> [What you are asked to do]
Each line that contains the word "Collapse" is to be copied from the records below.

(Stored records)
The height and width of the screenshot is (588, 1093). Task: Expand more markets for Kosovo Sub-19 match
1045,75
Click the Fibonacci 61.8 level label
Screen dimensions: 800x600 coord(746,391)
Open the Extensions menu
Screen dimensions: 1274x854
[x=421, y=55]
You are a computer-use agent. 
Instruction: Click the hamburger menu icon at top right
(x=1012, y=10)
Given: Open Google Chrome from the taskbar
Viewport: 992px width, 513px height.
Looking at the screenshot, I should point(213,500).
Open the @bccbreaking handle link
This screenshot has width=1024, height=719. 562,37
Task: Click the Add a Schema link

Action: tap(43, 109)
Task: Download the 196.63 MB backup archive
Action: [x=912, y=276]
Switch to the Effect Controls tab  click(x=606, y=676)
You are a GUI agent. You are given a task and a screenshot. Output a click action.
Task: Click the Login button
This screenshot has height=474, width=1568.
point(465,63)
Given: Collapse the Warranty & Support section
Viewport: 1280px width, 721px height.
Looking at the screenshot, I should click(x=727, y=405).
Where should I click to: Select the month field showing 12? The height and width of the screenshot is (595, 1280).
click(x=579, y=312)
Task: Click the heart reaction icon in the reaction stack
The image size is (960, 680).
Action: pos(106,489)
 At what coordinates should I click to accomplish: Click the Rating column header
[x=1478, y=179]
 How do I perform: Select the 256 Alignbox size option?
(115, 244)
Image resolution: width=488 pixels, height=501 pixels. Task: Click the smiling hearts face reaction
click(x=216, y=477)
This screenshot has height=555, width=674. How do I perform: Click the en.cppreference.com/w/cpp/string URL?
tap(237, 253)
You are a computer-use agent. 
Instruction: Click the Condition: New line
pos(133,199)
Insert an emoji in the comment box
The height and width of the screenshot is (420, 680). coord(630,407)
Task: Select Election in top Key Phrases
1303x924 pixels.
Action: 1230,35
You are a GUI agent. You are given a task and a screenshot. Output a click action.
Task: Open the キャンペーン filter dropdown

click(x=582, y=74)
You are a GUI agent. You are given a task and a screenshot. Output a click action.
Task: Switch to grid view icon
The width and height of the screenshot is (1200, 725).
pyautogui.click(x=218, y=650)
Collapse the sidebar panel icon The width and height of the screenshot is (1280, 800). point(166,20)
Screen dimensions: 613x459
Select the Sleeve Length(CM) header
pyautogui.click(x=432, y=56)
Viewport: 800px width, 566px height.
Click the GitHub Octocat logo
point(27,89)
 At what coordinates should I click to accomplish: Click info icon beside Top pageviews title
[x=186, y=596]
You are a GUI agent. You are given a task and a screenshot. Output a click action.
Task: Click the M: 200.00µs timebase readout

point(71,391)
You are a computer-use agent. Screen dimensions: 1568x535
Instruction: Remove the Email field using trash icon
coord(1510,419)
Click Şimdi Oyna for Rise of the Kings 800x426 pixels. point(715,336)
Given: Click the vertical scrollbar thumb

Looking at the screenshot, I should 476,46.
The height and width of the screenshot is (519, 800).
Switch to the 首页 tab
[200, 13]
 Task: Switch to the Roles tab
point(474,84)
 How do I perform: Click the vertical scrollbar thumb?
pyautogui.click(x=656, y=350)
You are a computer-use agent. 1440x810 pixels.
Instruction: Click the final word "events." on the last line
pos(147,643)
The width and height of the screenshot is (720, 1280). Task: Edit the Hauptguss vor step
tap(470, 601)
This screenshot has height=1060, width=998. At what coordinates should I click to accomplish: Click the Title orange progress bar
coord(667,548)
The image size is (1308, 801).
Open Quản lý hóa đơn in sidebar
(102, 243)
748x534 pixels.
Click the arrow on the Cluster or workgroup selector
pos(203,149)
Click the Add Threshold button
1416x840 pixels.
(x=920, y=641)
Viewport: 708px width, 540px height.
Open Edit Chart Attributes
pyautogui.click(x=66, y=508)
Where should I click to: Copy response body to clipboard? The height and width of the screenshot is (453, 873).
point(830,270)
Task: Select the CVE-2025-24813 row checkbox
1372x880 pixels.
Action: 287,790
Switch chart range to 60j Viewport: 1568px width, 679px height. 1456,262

> [Response to this task]
Given: Collapse the Warranty & Support section
Collapse the sidebar panel icon The width and height of the screenshot is (1280, 800). point(166,20)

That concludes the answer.